We finally obtain \begin{align*} \color{blue}{\left(zB_2(z)\right)^k}&=\left(\sum_{t=0}^\infty\binom{2t+1}{t}\frac{1}{2t+1}z^{t+1}\right)^k\tag{9}\\ &=\left(\sum_{t=1}^\infty\binom{2t-1}{t-1}\frac{1}{2t-1}z^t\right)^k\tag{10}\\ &=\sum_{t=k}^\infty\binom{2t-k}{t-k}\frac{k}{2t-k}z^t\tag{11}\\ &\,\,\color{blue}{=z^k\sum_{t=0}^\infty\binom{2t+k}{t}\frac{k}{2t+k}z^t}\tag{12} \end{align*} and the claim follows.

Comment:

• In (9) we use the identity (5.68) resp. (1).

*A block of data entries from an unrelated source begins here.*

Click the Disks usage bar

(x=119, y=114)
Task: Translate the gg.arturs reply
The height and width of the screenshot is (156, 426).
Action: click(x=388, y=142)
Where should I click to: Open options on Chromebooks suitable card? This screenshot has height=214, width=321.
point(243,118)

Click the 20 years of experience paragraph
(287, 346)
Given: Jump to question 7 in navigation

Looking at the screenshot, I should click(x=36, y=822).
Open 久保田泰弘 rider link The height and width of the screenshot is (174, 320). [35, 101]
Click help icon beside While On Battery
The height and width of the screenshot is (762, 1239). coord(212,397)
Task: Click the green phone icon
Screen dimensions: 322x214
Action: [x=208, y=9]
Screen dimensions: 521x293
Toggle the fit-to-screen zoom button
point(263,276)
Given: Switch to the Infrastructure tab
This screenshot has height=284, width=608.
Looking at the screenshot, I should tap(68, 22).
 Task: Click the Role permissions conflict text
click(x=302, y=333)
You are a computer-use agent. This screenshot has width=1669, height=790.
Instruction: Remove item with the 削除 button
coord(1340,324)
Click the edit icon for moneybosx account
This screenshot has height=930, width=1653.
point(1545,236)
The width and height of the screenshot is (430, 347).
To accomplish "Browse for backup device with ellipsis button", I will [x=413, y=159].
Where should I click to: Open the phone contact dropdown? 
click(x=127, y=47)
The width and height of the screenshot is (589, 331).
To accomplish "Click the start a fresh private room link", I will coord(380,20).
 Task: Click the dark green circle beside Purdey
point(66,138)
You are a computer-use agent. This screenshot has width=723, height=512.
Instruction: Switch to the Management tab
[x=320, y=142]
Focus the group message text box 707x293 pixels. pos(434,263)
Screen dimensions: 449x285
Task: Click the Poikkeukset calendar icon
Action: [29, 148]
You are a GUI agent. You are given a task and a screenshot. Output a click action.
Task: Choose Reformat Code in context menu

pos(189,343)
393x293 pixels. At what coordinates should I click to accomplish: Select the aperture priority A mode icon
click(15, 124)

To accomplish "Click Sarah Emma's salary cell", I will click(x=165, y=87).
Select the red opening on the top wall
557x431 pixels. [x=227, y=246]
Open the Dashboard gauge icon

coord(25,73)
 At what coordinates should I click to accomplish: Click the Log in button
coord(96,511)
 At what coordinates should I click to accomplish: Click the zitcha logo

• In (10) we shift the index $$t$$ by one to have an expansion in terms with factor $$z^t$$.

• In (11) we apply (8), the representation thanks to the Lagrange inversion formula.

• In (12) we shift the index to start with $$t=0$$.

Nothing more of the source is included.